The proposal to create a national monument in Emery County was a surprise to Utahns, especially to Emery County residents who first learned of it on Jan. 26 at a public meeting held in Castle Dale by the county commission and the Emery County Public Lands Council.
Two days later, the governor delivered an even bigger surprise in the state of the state address when he announced the monument proposal would be formally submitted to the president.
What is unsettling is that the governor participated in the Castle Dale public meeting and I, like others attending, clearly heard that this request would not go forward without the support of the people of Emery County.
In spite of the governor's insistence that this is not a "stealth" monument like the Grand Staircase, it smells like stealth to me.
The general public, including organizations representing San Rafael stakeholders, had no knowledge of this monument proposal. I believe this is more like an orchestrated stealth proposal being moved ahead at unbelievable speed with no intent to consider the wishes of the citizens of Utah and the stakeholders of the Swell.
The Antiquities Act provides for protection of historic and scientific objects on federal land allowing designation of only the land necessary for such protection.
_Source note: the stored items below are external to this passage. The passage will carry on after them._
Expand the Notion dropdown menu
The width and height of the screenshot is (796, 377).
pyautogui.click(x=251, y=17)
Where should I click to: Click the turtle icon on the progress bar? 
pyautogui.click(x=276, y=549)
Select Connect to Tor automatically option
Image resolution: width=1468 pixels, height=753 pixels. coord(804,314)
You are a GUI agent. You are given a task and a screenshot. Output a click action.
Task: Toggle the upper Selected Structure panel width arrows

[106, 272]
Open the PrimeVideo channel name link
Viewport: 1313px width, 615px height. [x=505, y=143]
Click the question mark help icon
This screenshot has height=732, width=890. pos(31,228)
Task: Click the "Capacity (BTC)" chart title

There is no obvious need to include more than 620,000 acres of land in a monument to preserve relevant historical objects.
It should be important to the commissioners and the governor that any monument request meets the requirements of the Antiquities Act and that the public process truly reflects the desires of the people of Emery County and teh State of Utah. In spite of what has happened in the past, moving ahead as the governor announced ignores proper public input and would set a poor public policy precedent for the Bush administration.
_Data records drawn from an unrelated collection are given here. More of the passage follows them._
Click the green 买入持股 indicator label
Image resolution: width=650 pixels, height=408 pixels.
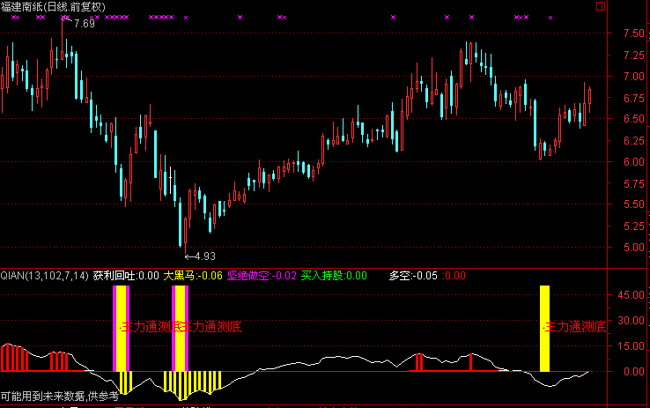coord(321,275)
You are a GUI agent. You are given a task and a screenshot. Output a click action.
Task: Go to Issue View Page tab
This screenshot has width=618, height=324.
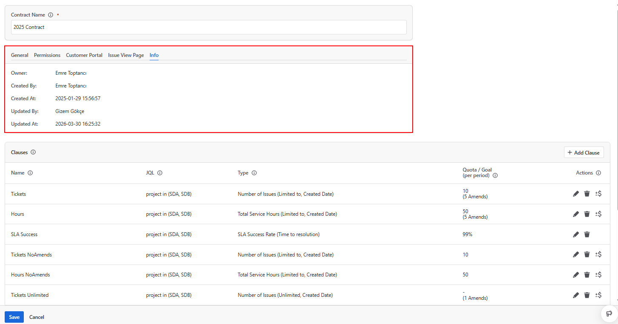pyautogui.click(x=126, y=55)
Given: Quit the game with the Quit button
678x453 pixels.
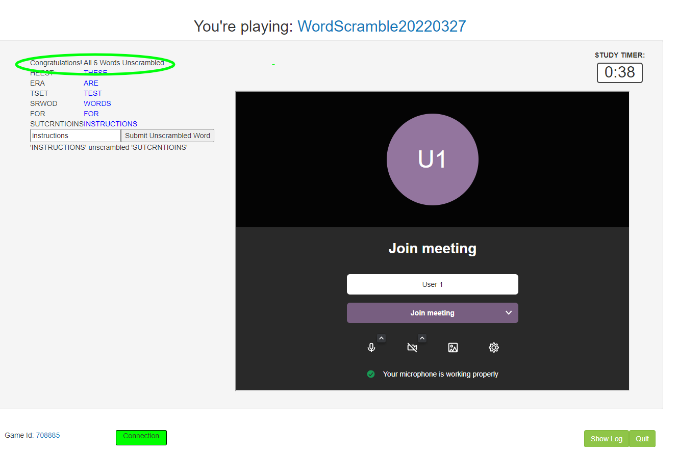Looking at the screenshot, I should click(642, 439).
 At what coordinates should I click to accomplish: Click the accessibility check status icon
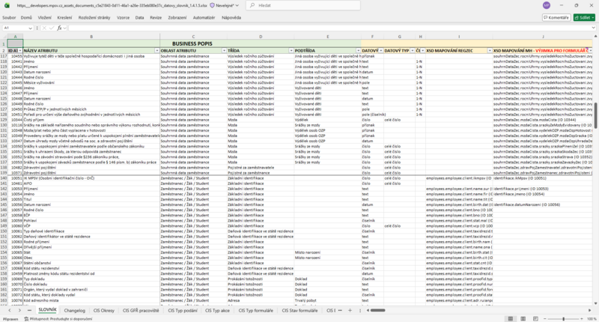point(27,318)
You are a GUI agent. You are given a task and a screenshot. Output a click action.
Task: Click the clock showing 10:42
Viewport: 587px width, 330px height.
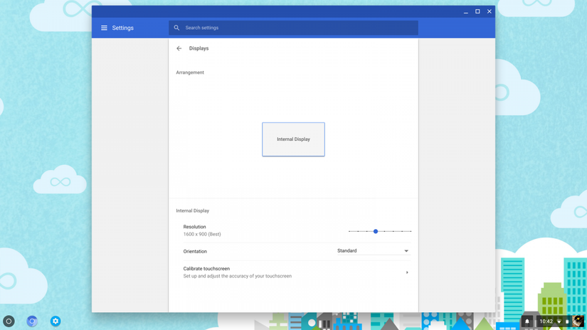pyautogui.click(x=546, y=321)
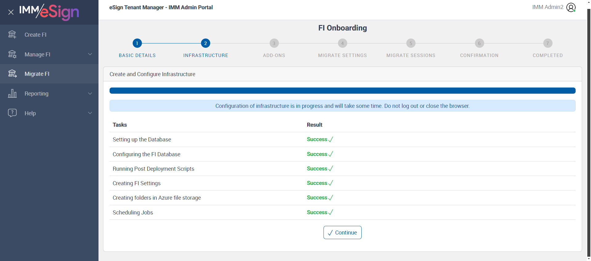Viewport: 591px width, 261px height.
Task: Click the Help question mark icon
Action: click(x=12, y=113)
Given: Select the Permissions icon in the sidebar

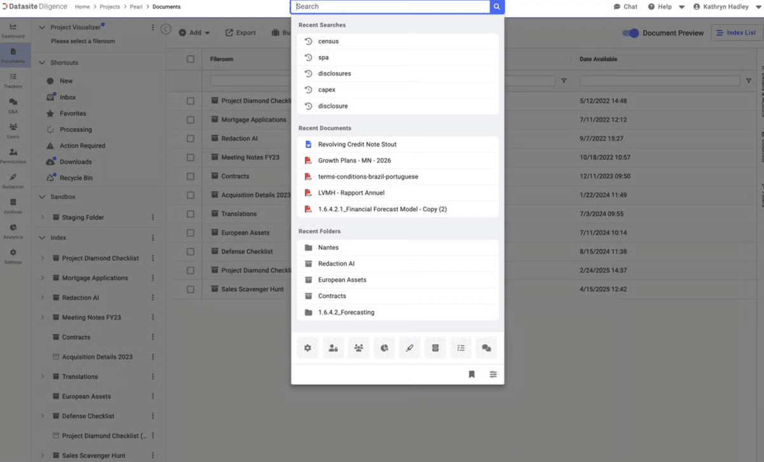Looking at the screenshot, I should [13, 152].
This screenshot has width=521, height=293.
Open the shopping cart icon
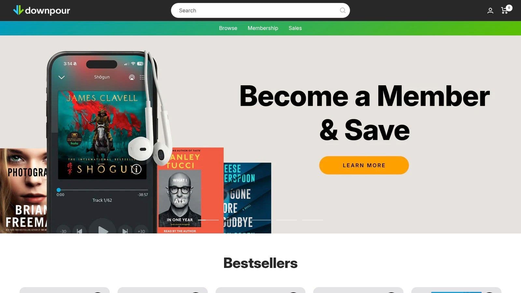click(x=505, y=10)
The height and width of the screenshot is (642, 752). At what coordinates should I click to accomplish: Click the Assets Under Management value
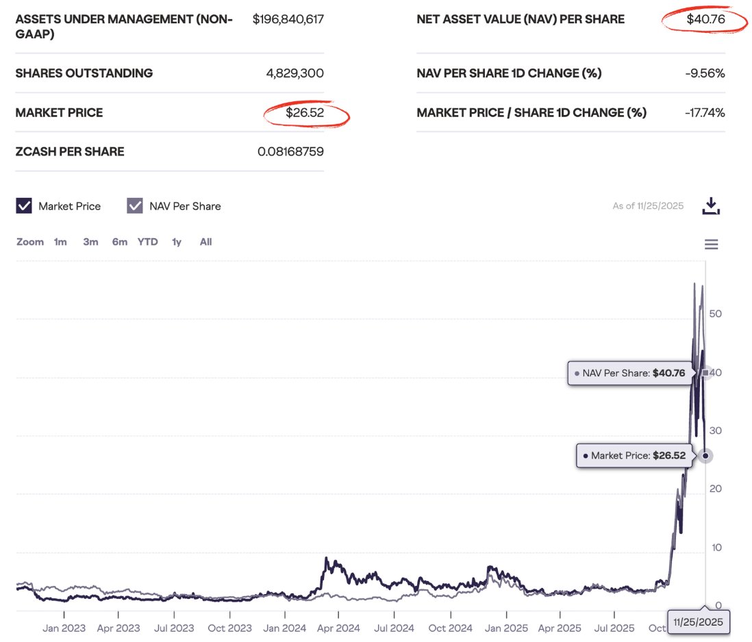coord(288,19)
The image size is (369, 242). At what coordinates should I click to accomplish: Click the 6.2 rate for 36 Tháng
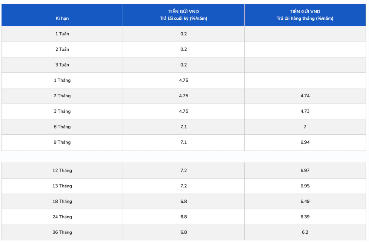pos(305,232)
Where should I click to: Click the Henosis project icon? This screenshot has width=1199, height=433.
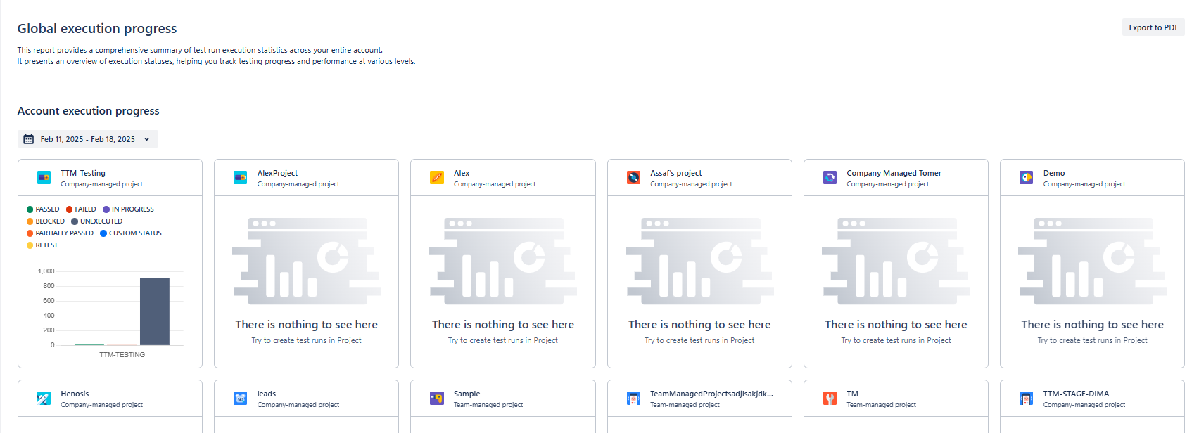[x=44, y=399]
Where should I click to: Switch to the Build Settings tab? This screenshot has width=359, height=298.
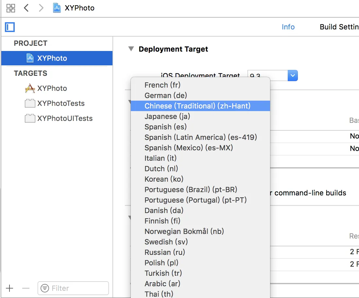point(339,27)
It is hard to understand the need to rush this proposal ahead when the area to be considered is federal land currently protected by the Federal Land Policy Management Act and is subject to a myriad of federal protections, no different than a monument designation would provide.
I believe it is not in the best interests of this state to make such a request before gathering input from its citizens and the users of the Swell.
To request monument status for the Swell before soliciting input from users is a violation of public trust. I sincerely hope neither the Emery County commissioners nor the governor would violate that trust.